Am 07. Februar machten wir uns einmal mehr auf den Weg ins Treibhaus in Luzern. Von Fasnacht war nichts zu sehen oder zu hören und ich freute mich sehr darauf, ROAM und Trash Boat wieder zu sehen. An diesem Abend war auch Earl Grey dabei, auf die ich gespannt war.

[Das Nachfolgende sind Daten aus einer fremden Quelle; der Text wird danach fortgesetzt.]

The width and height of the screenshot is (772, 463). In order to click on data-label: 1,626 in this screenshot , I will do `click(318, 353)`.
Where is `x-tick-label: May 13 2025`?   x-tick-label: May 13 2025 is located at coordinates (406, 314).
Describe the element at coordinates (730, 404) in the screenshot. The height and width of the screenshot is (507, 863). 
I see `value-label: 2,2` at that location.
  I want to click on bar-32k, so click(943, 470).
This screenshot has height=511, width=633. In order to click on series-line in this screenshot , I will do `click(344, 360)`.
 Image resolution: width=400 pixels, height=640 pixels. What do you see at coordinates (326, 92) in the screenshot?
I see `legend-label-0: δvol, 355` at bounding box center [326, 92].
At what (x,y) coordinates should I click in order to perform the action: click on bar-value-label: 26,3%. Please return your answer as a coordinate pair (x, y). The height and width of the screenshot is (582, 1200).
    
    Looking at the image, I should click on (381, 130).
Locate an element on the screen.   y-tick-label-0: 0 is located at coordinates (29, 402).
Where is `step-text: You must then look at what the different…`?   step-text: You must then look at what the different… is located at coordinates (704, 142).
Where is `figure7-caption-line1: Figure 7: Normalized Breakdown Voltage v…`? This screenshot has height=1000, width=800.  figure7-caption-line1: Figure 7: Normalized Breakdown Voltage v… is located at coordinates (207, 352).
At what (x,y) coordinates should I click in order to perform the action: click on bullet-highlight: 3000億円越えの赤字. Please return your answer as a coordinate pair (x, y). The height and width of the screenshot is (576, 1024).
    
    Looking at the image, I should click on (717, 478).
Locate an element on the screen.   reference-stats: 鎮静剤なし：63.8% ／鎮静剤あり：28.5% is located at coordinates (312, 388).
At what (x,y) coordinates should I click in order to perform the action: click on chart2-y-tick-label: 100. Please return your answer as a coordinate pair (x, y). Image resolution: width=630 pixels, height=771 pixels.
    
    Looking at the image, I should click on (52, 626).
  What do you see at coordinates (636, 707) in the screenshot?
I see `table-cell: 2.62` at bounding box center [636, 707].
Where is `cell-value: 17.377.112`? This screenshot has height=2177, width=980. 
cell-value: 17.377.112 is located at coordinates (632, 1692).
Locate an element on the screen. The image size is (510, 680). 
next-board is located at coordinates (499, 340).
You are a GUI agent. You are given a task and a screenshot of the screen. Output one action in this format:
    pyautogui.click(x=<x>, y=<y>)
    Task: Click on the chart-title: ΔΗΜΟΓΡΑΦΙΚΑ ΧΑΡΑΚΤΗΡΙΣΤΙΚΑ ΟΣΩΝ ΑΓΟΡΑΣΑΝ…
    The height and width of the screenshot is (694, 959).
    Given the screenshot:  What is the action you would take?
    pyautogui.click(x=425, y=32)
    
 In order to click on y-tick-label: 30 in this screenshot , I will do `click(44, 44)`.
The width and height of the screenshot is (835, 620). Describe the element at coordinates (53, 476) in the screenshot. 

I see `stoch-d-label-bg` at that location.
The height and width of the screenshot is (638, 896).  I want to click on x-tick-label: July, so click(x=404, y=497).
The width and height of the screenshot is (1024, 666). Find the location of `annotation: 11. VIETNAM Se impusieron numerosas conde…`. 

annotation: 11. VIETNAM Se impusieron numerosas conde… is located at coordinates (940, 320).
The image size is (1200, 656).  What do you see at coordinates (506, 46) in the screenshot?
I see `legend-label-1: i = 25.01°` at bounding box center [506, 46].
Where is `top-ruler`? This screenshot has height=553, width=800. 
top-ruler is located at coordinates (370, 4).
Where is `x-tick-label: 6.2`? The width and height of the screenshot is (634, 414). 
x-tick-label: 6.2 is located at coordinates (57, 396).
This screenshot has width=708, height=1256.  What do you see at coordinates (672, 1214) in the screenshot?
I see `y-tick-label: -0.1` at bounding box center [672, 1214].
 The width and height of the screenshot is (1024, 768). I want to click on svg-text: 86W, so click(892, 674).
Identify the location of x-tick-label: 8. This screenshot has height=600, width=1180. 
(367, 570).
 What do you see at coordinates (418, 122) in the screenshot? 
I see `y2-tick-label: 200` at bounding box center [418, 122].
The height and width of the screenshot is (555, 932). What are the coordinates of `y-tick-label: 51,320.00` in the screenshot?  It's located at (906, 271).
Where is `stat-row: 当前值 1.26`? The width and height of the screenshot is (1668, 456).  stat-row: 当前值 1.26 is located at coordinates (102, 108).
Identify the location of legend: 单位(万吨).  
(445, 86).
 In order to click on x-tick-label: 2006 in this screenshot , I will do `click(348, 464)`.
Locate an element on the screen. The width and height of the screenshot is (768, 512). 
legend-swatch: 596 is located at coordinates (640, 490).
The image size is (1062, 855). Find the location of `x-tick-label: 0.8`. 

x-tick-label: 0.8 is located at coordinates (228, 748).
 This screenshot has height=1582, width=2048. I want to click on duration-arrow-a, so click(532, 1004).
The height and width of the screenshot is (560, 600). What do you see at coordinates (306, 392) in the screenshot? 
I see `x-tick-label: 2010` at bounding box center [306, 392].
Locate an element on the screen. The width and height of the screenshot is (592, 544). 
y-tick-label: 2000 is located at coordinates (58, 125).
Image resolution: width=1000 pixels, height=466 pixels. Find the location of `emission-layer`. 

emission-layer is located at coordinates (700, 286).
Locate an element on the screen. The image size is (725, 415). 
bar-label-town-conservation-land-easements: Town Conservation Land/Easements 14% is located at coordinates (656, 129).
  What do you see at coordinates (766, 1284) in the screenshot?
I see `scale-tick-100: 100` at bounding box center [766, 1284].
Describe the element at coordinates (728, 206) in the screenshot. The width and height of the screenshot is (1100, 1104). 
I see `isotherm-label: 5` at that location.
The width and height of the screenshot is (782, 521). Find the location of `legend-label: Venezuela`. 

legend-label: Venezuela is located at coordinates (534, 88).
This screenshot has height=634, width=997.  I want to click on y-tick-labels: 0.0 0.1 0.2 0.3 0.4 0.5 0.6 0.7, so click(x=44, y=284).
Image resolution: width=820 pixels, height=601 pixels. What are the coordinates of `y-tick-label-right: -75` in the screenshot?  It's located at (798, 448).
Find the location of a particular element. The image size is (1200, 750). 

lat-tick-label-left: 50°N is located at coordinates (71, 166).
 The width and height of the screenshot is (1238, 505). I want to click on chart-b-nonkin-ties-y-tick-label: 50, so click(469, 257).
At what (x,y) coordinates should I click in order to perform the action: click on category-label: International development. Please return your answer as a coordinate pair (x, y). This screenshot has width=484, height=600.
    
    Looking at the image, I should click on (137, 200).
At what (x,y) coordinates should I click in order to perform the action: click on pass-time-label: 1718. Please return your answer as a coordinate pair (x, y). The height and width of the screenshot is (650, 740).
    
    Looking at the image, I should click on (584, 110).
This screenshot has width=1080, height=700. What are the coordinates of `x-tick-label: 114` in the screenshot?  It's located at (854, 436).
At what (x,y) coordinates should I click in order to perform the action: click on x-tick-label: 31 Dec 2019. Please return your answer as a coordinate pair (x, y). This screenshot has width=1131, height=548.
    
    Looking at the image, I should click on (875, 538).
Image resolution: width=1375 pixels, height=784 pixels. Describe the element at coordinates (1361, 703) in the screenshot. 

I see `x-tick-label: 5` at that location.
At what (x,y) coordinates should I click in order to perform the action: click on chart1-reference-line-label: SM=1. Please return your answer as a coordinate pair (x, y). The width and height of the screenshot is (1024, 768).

Pünktlich um 20.30 Uhr haben Earl Grey aus Deutschland los gelegt. Nur ein paar Nasen waren schon da, doch die, die da waren, standen nicht still. Es wurde zugehört und fleissig mit dem Kopf genickt. Mann konnte schlicht nicht anders, denn die Jungs sind echt gut. Da die Leute eher schüchtern, einen Meter von der Bühne entfernt standen, hat sich der Sänger dazu entschieden, die Performance bei uns im Publikum fortzusetzen. Die Band hatte eine schöne Bühnenpresänz und es hat Spass gemacht, ihnen zuzuschauen. Earl Grey haben mit ihrem sogenannten Slacker Punk einen tollen Start des Konzertabends hingelegt und ich würde wieder an eine Show von ihnen gehen.

EG

Nach der kurzen Umbaupause betraten dann die Jungs von Trash Boat die Bühne. Der Raum wurde schon etwas voller. Die Engländer bringen immer Stimmung in die Hütte, obwohl Sänger Tobi seit ein paar Tagen Mühe mit seiner Stimme und Gesundheit hatte. Er hat es tapfer gemeistert und trotzdem überzeugt. Sie kamen auf der Bühne interessant rüber und die Zuschauer wurden bei der geballten Ladung Pop-Punk ein bisschen aktiver. Tolle Jungs, finde ich.

TB

Eine Weile später haben dann ROAM die Bühne gestürmt. Das Publikum brauchte ein wenig Zeit, um in die Gänge zu kommen. Der Raum wurde zwar noch ein bisschen voller aber Sänger Alex musste die Menge immer wieder anfordern näher zu kommen. Doch die Stimmung wurde immer besser und es war ein riesen Spass. Sie bringen echt Power in die Bude und sorgen für gute Laune. Bei Sänger und Gitarrist Alex riss dann plötzlich der Gitarrengurt, aber er spielte einfach locker weiter. Danach wurde die Akustik-Gitarre gezückt und sie spielten “Tracks” und “Tell Me”. Wie im Album Review schon erwähnt, mag ich die zwei, etwas ruhigeren Tracks vom neuen Album Backbone sehr. Darum hat es mich enorm gefreut, dass gleich beide Songs gespielt wurden. Das Problem mit dem Gitarrengurt wurde dann während der zwei Akustik-Songs von einem Crew Mitglied mit Klebeband behoben und es ging weiter. Sie lieferten eine tolle Performance ab, wie man es sich von ihnen gewohnt ist. Bei ihren letzten Songs ging es dann aber nochmals richtig zur Sache. Die Engländer überzeugen mit ihrem Powervollen Pop-Punk und erschaffen immer wieder aufs Neue eine tolle Atmosphäre.

Fazit: Der Abend verlief reibungslos wie immer, wenn die Jungs von HUNDREDANDONE ein Konzert organisieren. Alle Bands waren toll und schienen ne Menge Spass zu haben. Immer wieder wurde erwähnt, dass sie dankbar sind, hier sein zu dürfen. Leider muss ich noch erwähnen, dass die Lead-Sänger etwas zu leise abgemischt waren. Aber Schwamm drüber.

Falls ihr noch wissen wollt, was ich von ihrem neuem Album halte, könnt ihr gerne meine Review lesen. Wenn ihr euch jetzt nach den beiden Reviews nervt, weil ihr die Engländer verpasst habt: Keine Sorge, denn die Jungs kommen als Support von Against The Current am 17. März zurück nach Luzern, in die Schüür.